Abstract

Hearing conservation in industry relies heavily on monitoring audiometry to detect early noise-induced hearing loss in workers who are exposed to potentially damaging noise, with or without hearing protectors. The "real-world" reliability and validity of these measurements, as well as otoscopic observations in industry, have not been extensively investigated. In addition, there is considerable controversy over the selection of a definition of "significant threshold shift" in industrial audiometry. These and related issues were considered in a series of three studies utilizing data from an active hearing conservation program. Test-retest variability in industry is much higher than has been reported for clinical settings; this variability is reduced by pure-tone averaging. Workers referred for otologic evaluation were found to have hearing levels which were, on the average, about 5 dB better than indicated by plant audiometry, even without excluding 4% of referred workers who had unilateral deafness and showed "shadow curves" on the plant audiograms.

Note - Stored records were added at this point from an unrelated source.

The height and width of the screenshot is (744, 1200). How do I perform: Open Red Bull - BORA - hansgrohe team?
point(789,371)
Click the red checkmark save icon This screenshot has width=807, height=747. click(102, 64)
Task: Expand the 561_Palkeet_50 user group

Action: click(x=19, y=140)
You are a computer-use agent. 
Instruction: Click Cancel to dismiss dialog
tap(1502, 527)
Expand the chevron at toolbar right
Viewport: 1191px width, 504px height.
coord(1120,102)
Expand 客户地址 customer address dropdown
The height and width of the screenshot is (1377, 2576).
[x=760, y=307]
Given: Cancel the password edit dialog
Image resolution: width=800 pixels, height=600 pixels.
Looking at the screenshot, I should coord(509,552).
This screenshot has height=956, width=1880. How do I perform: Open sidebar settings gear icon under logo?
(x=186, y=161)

Otoscopic data obtained by the plant audiometrists were uncorrelated with the results of otoscopy by consultant otologists. Techniques borrowed from decision theory and signal detection theory were used to evaluate possible criteria for significant threshold shift. Criteria based on pure-tone averaging were superior to those based on a certain amount of threshold shift for any frequency tested. It is proposed that a significant threshold shift be defined as a 10 dB or greater change for the worse for either the 0.5, 1, 2 kHz pure-tone average or the 3, 4, 6 kHz pure-tone average, in either ear, and that such shifts be validated by prompt retesting. Even with this criterion, a substantial number of shifts (most shifts, in some situations) will be either spurious or attributable to disorders other than noise-induced hearing loss, such as presbycusis. Otologic referral in cases of large or repeated shifts may prevent unjustified administrative actions, to the advantage of both workers and management. A practical consequence of the use of monitoring audiometry may be a de facto lowering of the permissible exposure level to 85 dBA TWA.